The patient was referred to the Cleveland Clinic Foundation (CCF) Taussig Cancer Center in May 2002 for an opinion regarding additional therapy. He was asymptomatic with excellent Eastern Cooperative Oncology Group (ECOG) performance status (PS = 0). CT scans showed enlarged mediastinal and hilar lymph nodes, a 4-cm mass in the infrahilar region, and a 3-cm retroperitoneal lymph node. Brain CT and bone scans showed no metastases. Biochemical parameters remained relatively within normal ranges: hemoglobin, 13.9 g/dL; LDH, 188 IU/L; creatinine, 1.6 mg/dL, WBC count 8,670/µL; platelet count 267,000/µL; Ca+2, 9.6 mg/dL.

In June 2002, the patient was enrolled in a phase I trial of IL-2 15 mIU/m2 administered subcutaneously (SC) on days 1, 3, and 5 (weekly × 6), plus PEG IFNα 3.0 µg/kg on day 1 (weekly × 6). He received nine treatment courses through August 2003. Toxicity was moderate. His disease was stable with no changes in the sizes of affected lymph nodes and no new disease sites. (The best response observed was stable disease [SD]). At that point, the treatment regimen was discontinued.

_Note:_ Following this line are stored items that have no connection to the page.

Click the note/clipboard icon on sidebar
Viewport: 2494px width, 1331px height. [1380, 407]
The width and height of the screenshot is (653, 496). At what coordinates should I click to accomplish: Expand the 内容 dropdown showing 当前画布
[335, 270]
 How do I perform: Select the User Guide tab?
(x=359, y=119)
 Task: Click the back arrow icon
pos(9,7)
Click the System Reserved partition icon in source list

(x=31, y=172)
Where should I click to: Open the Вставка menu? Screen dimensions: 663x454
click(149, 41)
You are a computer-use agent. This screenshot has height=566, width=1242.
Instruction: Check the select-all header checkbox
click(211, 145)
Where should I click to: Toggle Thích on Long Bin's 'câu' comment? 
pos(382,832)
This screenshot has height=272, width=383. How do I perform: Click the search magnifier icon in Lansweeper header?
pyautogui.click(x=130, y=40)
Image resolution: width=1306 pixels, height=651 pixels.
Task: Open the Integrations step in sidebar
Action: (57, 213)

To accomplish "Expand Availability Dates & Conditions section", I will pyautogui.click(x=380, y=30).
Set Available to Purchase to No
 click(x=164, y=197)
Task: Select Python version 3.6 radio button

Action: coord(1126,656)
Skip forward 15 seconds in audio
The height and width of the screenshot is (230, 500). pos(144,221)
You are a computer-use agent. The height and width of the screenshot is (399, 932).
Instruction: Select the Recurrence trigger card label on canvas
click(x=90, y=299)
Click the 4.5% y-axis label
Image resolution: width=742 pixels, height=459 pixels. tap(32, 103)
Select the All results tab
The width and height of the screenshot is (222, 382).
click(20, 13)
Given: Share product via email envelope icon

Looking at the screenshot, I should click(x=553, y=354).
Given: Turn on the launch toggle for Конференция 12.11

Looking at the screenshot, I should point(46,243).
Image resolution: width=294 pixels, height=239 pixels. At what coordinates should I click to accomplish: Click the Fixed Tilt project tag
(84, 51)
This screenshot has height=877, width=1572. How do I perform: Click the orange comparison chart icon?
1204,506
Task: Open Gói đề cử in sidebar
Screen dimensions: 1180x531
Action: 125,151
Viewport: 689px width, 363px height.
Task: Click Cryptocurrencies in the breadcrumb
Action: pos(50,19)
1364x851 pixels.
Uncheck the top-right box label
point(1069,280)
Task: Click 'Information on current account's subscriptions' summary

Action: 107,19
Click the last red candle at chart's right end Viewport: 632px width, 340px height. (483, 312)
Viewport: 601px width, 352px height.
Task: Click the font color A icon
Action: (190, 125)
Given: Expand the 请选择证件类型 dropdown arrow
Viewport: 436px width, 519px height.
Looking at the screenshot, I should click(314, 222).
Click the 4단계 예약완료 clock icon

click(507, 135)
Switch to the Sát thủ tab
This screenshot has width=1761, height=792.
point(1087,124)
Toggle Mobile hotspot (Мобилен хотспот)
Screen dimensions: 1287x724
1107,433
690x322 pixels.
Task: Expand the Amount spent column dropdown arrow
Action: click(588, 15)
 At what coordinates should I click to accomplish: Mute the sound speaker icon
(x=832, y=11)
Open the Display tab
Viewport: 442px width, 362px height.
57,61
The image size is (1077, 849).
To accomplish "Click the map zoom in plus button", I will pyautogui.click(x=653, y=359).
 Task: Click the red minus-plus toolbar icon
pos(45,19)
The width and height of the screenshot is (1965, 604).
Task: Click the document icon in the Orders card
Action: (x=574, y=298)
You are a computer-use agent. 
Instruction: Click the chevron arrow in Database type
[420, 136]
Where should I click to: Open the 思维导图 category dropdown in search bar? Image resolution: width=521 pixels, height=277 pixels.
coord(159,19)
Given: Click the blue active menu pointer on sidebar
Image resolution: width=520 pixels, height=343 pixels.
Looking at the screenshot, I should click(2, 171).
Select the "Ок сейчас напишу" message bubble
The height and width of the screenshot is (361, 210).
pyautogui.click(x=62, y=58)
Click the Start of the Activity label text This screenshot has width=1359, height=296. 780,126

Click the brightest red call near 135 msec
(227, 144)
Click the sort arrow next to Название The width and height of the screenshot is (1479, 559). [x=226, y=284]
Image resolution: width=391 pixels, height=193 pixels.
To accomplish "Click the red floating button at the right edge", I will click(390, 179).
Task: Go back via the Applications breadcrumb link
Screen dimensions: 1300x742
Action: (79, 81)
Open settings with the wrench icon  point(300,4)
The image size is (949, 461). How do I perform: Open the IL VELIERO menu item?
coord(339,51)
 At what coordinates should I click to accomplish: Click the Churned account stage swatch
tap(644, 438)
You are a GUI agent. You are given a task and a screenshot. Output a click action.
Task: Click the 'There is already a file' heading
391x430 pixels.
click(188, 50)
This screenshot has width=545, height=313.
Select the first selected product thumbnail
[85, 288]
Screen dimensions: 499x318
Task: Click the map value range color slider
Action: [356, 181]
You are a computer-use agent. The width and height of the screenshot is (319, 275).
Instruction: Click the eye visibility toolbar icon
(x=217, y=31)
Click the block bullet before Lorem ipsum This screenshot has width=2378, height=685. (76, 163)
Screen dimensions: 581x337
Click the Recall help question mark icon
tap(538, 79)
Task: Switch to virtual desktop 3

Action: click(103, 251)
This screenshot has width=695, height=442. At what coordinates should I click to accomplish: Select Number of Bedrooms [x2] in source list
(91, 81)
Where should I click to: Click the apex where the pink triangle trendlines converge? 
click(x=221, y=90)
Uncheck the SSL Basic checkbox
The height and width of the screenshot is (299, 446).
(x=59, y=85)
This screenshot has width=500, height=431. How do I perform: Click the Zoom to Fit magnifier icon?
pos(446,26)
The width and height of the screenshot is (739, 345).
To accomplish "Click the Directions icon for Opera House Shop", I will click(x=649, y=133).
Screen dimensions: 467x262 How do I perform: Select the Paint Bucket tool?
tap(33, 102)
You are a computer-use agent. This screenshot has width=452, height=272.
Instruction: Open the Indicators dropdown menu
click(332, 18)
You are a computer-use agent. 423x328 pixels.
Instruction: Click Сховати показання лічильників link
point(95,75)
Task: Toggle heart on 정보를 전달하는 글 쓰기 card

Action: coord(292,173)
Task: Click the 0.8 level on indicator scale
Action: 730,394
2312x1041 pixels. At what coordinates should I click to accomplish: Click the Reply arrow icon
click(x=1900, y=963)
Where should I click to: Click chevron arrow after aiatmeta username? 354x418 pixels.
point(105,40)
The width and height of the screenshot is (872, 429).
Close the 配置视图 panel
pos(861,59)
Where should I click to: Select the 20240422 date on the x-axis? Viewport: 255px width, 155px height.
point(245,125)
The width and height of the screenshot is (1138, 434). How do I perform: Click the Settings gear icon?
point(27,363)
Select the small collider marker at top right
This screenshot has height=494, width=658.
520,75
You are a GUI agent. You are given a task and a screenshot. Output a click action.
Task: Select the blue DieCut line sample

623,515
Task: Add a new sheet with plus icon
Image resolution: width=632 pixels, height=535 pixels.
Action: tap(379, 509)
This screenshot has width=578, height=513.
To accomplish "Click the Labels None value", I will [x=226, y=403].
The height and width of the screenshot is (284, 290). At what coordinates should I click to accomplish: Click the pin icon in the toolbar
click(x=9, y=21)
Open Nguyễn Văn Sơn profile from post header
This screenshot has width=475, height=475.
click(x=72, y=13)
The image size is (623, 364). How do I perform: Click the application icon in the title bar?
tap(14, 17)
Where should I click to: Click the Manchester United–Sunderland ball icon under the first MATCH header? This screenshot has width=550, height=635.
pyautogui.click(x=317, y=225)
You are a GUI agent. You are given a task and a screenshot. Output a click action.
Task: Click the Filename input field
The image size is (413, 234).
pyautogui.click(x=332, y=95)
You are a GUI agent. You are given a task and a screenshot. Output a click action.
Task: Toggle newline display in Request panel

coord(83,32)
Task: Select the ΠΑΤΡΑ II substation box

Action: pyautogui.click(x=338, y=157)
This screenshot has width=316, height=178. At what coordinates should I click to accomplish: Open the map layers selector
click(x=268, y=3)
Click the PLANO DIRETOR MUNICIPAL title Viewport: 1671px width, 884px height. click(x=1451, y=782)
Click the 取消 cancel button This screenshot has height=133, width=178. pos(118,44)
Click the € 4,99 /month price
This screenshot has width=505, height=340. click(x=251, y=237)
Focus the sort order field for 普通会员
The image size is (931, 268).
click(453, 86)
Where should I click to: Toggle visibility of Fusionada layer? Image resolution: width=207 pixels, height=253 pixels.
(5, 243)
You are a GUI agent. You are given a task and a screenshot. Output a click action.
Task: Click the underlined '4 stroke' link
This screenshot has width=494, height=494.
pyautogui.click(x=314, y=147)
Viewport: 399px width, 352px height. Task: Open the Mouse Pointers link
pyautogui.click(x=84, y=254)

The patient was seen every 3 months for laboratory assessments and CT scans. He remained asymptomatic, but follow-up CT scans in February 2004 showed evidence of progressive disease. The infrahilar mass had increased to 4.5 cm, there was a 3.1-cm mediastinal lymph node, and the retroperitoneal lymph node measured 5.7 cm. Laboratory values remained relatively normal: hemoglobin, 14.9 g/dL; hematocrit, 46.7%; WBC count 4,890/µL; platelet count, 408,000/µL; LDH, 190 IU/L; Ca+2, 10.9 mg/dL; creatinine, 1.0 mg/dL; total bilirubin, 0.4 mg/dL.

Treatment options were discussed with the patient, including supportive care and clinical trials including the ongoing Treatment Approaches in Renal Cancer Global Evaluation Trial (TARGETs).

The patient was entered into TARGETs, and therapy was initiated in March 2004. He had some toxicity, grade 1 diarrhea and grade 1 hand/foot syndrome, which suggested he was receiving active drug. The patient had a partial response (PR) of approximately 12 months' duration and then developed progressive disease. With unblinding, it was determined that the patient had received sorafenib 400 mg bid. Therapeutic options discussed with the patient at this point included a period of observation, a phase I trial of IMOxine plus IFNα with or without MG98, or continuing sorafenib treatment. The TARGETs protocol allowed for continuing therapy in the presence of progressive disease, if the patient seemed to benefit clinically from treatment.

The patient elected to continue sorafenib. At the time of this writing, treatment has continued for another 10 months. He continues with SD, with no new disease sites, and adverse effects have been acceptable. On December 20, 2005, the US Food and Drug Administration (FDA) approved sorafenib for the treatment of adults with advanced RCC, the most common type of kidney cancer.